Background: The rising maternal health crisis in the United States necessitates innovative approaches to pregnancy monitoring. This observational cohort study aimed to assess whether wearable sensors can effectively track physiological and behavioural changes during pregnancy and examine their associations with pregnancy-related hormonal fluctuations.

Methods: This longitudinal cohort study recruited participants via a bilingual mobile research platform. Eligible participants were aged ≥16 years, pregnant or within eight weeks postpartum, residing in the United States, and consented to share data collected by their own wearable device (Apple, Garmin, or Fitbit). Self-reported survey responses and wearable sensor data were collected from 99 participants who experienced a live birth pregnancy, from three months pre-pregnancy to six months postpartum. Key outcomes included changes in resting heart rate (RHR), physical activity, and sleep patterns, analysed in relation to expected hormonal fluctuations during pregnancy.

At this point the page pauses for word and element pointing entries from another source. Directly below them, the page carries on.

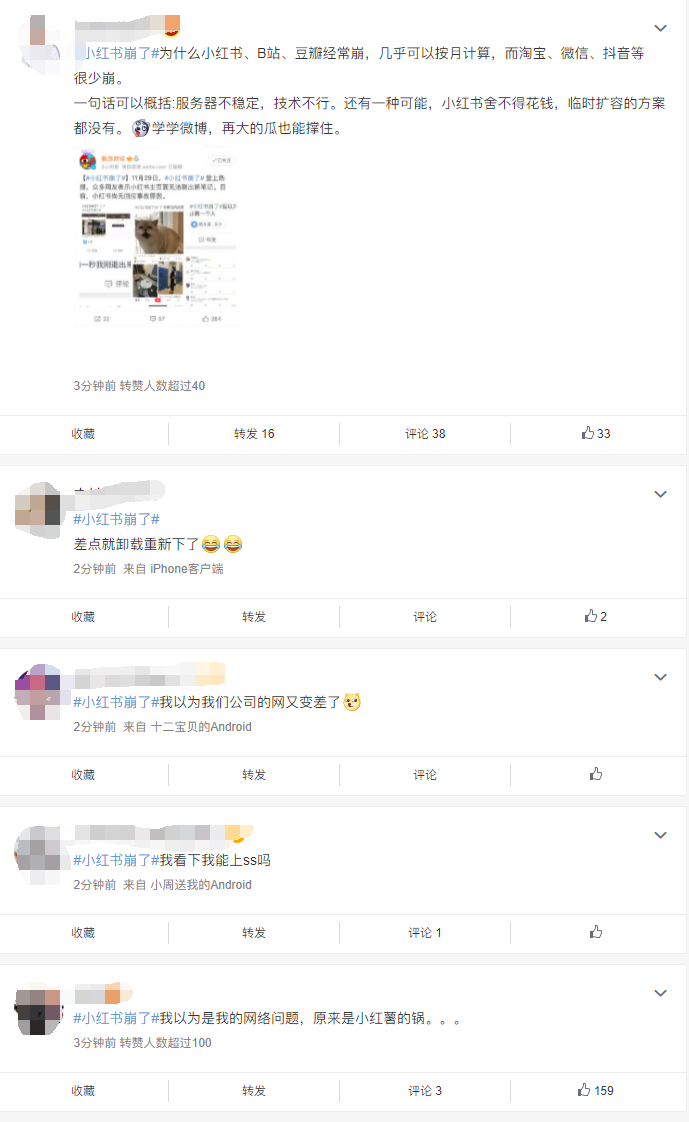689x1122 pixels.
Task: Like the first post with 33 likes
Action: coord(596,434)
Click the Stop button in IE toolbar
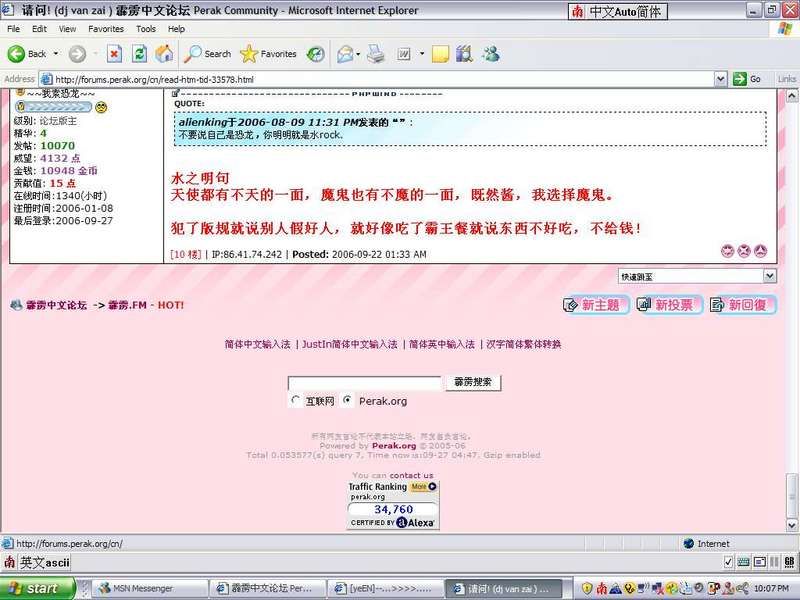 click(114, 54)
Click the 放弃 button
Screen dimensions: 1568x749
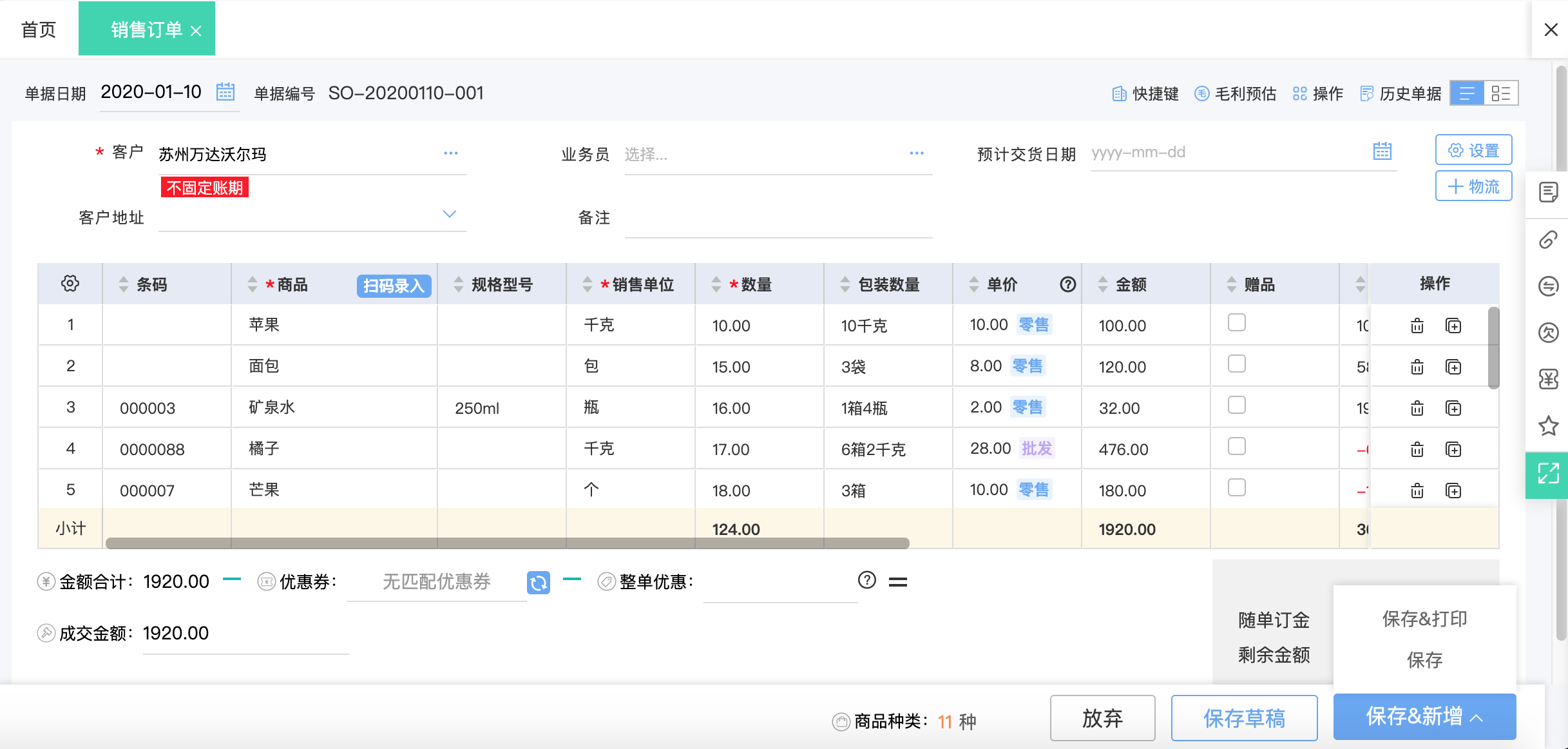[x=1099, y=718]
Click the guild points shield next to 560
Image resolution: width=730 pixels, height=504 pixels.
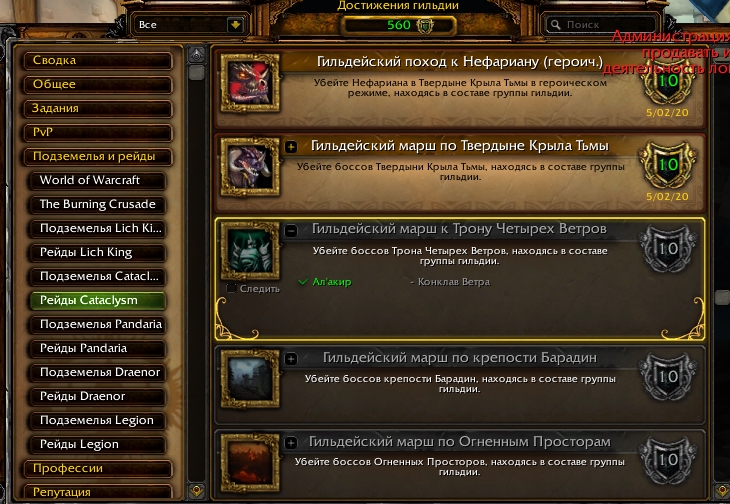[x=425, y=25]
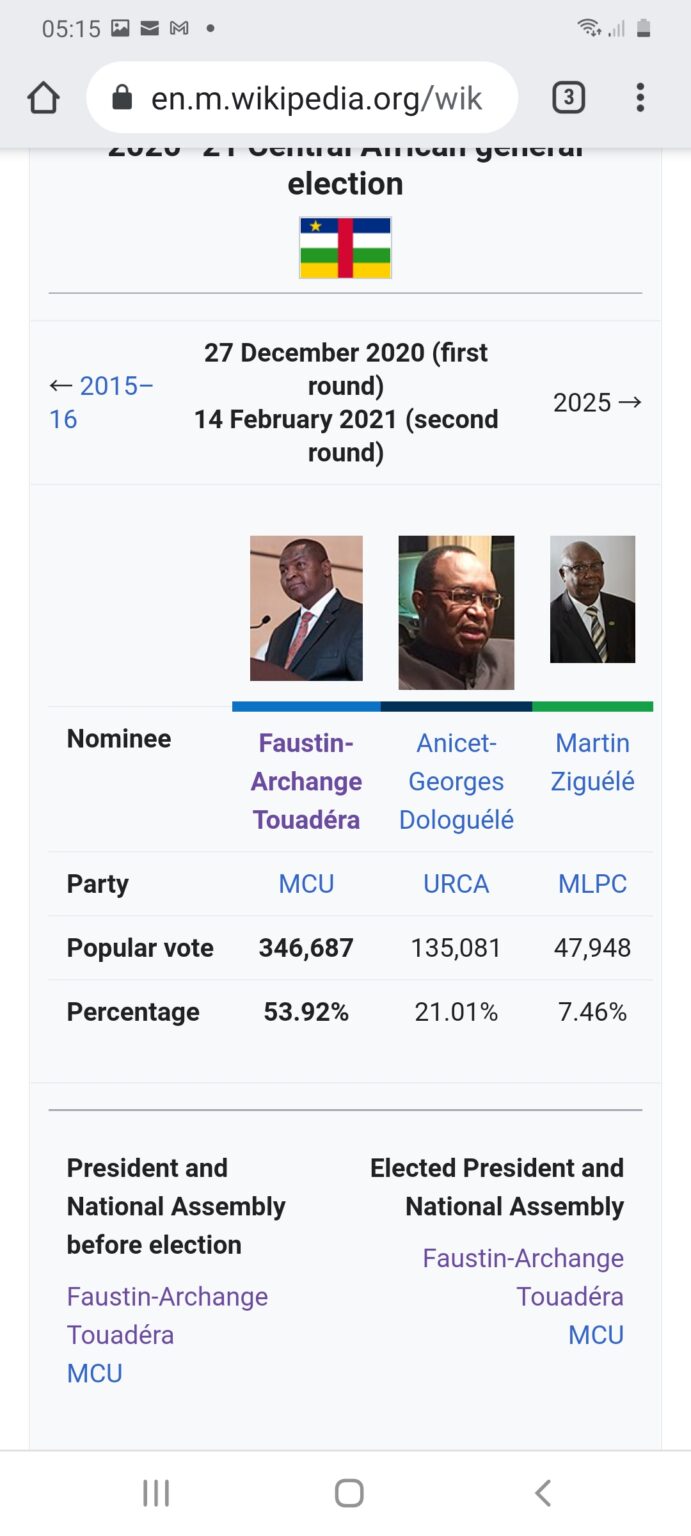This screenshot has width=691, height=1536.
Task: View Martin Ziguélé's portrait photo
Action: pos(593,599)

Findings: In live birth pregnancies, RHR initially decreased between weeks 5-9, followed by a steady increase until 8-9 weeks before delivery, then declined until birth, dropping below pre-pregnancy levels postpartum before stabilising at six months. Total sleep time increased in the first trimester but decreased throughout the remainder of pregnancy. A strong correlation was observed between RHR fluctuations and pregnancy-induced hormonal changes (R2 = 0.93). Pregnancies ending in adverse outcomes displayed distinct RHR patterns compared to live birth pregnancies.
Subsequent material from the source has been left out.